La virologia del terrore

martedì 14 dicembre 2021


Ospite di Agorà, in onda la mattina su Rai Tre, Massimo Galli, infettivologo in pensione, ha dispensato il suo quarto d’ora di terrore. Rispondendo ai rischi effettivi che questa malattia crea alle varie fasce di età e di fragilità, si è così espresso: “Anche chi si sente Rambo finisce con un tubo in gola. Anche chi non ha altre malattie. Per i più vari fattori si è più suscettibili all’infezione. Non siamo tutti uguali di fronte alla malattia, questo virus si comporta nelle persone come accidenti gli pare. Anche chi sta bene, veri atleti, li abbiamo visti con un tubo in gola. Vaccinarsi è fondamentale”.

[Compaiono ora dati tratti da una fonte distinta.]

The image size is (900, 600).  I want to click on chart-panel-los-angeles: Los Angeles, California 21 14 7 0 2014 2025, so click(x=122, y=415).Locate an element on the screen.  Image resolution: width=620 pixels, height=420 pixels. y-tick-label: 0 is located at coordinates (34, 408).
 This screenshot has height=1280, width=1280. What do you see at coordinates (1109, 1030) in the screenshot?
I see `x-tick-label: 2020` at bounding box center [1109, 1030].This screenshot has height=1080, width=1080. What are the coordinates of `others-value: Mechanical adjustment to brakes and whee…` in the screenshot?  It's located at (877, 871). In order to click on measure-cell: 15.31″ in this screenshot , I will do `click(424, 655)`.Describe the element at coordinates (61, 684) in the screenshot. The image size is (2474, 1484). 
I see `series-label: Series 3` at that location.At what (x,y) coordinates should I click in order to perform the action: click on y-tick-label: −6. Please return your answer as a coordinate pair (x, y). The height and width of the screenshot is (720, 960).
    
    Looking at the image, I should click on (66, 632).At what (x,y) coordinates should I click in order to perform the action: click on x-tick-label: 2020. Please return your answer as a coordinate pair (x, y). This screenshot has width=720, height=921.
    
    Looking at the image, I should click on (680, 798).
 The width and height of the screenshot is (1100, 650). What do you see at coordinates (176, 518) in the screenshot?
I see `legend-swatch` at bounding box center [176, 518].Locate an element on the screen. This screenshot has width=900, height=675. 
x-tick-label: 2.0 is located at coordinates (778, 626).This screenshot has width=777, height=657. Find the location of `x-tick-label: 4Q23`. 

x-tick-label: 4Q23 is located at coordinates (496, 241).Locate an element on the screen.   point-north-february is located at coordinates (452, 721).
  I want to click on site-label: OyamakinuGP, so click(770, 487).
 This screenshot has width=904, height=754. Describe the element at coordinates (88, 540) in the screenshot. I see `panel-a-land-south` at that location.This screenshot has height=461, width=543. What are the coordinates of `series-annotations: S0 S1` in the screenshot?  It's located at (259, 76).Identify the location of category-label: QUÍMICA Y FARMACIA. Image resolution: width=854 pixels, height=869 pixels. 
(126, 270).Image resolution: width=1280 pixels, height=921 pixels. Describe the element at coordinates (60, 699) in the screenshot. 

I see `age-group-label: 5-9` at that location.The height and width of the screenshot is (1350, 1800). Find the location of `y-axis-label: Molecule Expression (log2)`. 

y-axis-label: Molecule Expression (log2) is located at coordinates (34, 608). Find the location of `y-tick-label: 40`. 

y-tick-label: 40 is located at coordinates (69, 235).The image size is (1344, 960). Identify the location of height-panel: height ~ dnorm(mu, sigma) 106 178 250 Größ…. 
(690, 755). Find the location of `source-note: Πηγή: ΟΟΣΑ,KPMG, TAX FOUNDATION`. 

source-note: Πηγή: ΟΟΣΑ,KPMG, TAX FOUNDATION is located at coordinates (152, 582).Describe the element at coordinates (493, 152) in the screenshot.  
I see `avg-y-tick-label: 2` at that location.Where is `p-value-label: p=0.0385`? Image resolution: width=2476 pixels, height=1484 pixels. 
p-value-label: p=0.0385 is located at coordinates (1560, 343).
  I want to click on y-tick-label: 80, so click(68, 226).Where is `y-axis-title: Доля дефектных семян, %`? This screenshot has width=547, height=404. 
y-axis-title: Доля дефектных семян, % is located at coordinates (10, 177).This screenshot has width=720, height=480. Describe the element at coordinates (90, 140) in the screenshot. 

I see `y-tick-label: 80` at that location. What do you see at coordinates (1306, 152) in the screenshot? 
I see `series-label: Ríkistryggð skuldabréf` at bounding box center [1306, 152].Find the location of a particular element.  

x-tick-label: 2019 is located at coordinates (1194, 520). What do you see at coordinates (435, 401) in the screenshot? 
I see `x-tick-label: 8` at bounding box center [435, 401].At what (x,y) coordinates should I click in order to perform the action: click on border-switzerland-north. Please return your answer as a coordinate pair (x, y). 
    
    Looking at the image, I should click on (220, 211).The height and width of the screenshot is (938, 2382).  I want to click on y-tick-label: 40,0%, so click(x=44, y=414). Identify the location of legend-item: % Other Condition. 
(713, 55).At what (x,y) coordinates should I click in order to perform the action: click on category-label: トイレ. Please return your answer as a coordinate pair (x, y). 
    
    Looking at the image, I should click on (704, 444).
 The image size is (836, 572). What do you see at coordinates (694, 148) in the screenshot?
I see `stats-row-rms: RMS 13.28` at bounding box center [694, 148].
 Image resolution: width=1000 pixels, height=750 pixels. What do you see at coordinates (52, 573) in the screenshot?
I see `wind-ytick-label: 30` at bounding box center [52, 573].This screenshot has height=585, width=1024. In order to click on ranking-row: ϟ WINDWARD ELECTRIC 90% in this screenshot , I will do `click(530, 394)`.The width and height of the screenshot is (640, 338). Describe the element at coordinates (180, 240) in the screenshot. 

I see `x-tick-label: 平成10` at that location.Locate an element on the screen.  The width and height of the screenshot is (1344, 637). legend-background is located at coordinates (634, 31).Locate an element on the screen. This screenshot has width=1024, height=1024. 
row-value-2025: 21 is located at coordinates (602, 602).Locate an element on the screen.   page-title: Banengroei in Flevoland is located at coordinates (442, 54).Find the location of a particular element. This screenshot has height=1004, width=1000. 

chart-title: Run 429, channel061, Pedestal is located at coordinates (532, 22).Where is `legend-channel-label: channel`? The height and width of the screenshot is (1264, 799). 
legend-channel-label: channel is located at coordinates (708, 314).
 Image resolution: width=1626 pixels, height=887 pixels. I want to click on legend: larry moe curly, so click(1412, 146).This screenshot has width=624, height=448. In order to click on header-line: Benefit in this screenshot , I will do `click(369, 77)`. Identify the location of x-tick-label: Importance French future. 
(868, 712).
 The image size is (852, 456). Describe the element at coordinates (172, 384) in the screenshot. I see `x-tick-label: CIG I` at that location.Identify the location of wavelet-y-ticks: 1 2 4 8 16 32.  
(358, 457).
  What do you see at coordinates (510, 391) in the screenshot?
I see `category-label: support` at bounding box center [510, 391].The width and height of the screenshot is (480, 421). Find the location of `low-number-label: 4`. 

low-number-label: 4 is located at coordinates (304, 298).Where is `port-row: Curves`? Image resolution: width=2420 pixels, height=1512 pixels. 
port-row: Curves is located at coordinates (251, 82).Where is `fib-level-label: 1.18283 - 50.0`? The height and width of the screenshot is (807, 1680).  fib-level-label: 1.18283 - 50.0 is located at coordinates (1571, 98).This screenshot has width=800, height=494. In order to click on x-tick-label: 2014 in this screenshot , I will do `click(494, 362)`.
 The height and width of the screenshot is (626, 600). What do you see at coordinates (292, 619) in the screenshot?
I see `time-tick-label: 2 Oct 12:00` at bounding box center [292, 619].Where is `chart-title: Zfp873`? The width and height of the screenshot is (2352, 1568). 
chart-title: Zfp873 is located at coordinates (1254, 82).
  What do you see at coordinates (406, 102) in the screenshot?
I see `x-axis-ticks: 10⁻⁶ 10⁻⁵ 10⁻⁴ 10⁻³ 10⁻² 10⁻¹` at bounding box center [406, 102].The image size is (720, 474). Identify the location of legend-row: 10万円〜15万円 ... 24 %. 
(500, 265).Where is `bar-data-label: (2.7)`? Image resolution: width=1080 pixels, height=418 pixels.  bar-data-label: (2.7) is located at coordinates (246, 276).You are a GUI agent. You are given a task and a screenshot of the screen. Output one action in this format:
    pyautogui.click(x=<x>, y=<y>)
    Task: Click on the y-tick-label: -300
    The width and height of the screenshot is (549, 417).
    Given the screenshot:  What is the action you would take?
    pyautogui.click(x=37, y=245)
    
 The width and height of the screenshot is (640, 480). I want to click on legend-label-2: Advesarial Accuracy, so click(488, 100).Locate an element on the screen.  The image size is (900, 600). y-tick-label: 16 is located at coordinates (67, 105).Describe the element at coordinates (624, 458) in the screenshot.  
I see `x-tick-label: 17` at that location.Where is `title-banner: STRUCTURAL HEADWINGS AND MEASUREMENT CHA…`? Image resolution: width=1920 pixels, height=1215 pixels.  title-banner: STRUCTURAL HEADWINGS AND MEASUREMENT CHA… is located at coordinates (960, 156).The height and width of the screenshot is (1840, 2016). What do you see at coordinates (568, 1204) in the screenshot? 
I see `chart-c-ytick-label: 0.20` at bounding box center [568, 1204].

Quindi, essendo il Sars-Cov-2 un demonio particolarmente sadico, esso non si comporta come quasi tutti gli altri virus respiratori, i quali creano problemi anche molto gravi agli immunodepressi, ma seleziona a casaccio le vittime da sacrificare sull’altare di una pandemia infinita. Tuttavia i soliti numeri, che come è noto hanno la testa molto dura, ancora una volta sconfessano clamorosamente questo ennesimo genio della paura diffusa. Basti pensare che su 130.468 persone decedute positive al tampone – è bene sempre ricordarlo – solo 1.601 soggetti avevano meno di 50 anni, di questi appena 399 sotto i 40. Inoltre, la gran parte di questa esigua minoranza di sfortunati, in linea con l’andamento di tutte le altre fasce di età, erano affetti da gravi e gravissime patologie multiple pregresse. In più, l’età media delle morti catalogate Covid-19 è ancora di circa 80 anni.

Ergo, leggendo questi dati, la cui tendenza è rimasta tale in questi quasi due anni di follia sanitaria, non bisogna essere un Premio Nobel per la Medicina per comprendere che Galli ha detto una colossale scemenza, dal momento che si comprende piuttosto chiaramente che la gravità o meno della malattia dipende essenzialmente dalla risposta immunitaria del paziente. In questo senso niente di nuovo sotto il sole, egregio professore.

Ovviamente, se ogni volta che si parla del rischio Covid si mostrano i rari casi singoli dei morti in età giovanile, facendoli passare per accadimenti di ordine generale, non si rende certo un buon servizio né alla scienza medica, che come noto è una scienza probabilistica, e né alla causa di una corretta informazione.